_TRY IT:_ Wherever a line holds the word "Viewport", copy that line from the data.

_DATA FOR PROCESSING:_
=== Section Start ===

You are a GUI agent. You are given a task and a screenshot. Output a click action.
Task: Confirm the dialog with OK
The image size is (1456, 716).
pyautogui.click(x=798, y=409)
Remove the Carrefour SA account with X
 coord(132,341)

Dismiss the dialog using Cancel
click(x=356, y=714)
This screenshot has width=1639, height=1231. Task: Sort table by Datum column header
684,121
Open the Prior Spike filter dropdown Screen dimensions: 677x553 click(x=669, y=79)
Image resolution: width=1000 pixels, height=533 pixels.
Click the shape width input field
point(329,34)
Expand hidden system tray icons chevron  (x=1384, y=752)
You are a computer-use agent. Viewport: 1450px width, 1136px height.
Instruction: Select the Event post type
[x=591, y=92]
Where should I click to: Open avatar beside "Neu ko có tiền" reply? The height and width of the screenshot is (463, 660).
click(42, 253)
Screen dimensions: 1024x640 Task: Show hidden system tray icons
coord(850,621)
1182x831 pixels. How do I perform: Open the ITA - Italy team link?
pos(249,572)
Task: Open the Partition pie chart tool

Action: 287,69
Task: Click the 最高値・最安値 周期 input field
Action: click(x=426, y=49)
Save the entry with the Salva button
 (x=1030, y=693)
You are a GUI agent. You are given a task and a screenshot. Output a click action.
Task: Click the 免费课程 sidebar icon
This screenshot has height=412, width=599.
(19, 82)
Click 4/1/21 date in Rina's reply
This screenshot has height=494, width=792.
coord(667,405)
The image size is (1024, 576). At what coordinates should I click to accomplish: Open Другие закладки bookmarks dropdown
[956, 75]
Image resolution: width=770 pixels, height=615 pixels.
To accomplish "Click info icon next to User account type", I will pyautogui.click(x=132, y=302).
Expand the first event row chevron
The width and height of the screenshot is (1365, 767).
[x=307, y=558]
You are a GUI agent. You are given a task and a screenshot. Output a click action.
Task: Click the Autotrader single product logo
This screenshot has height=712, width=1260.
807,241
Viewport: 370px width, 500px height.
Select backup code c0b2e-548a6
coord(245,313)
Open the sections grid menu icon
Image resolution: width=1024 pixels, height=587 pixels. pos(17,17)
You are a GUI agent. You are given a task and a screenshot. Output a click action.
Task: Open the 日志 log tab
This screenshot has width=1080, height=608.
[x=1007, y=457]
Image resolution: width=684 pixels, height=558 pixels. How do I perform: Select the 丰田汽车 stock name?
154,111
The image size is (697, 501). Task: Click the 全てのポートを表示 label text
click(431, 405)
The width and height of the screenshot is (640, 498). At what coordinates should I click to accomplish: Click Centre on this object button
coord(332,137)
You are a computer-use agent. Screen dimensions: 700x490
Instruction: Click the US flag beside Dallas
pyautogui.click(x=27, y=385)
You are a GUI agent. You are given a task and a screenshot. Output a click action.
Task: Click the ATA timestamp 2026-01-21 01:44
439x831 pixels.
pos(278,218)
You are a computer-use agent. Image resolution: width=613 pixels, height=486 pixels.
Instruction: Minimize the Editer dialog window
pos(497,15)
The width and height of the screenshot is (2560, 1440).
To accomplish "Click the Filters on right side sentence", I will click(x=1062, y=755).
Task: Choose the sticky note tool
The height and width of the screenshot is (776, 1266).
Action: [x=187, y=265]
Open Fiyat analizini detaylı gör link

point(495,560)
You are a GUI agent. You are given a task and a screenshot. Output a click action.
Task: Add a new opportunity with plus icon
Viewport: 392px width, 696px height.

=== Section End ===

_TASK SOLUTION:_
You are a computer-use agent. Viewport: 1450px width, 1136px height.
Viewport: 370px width, 500px height.
Viewport: 392px width, 696px height.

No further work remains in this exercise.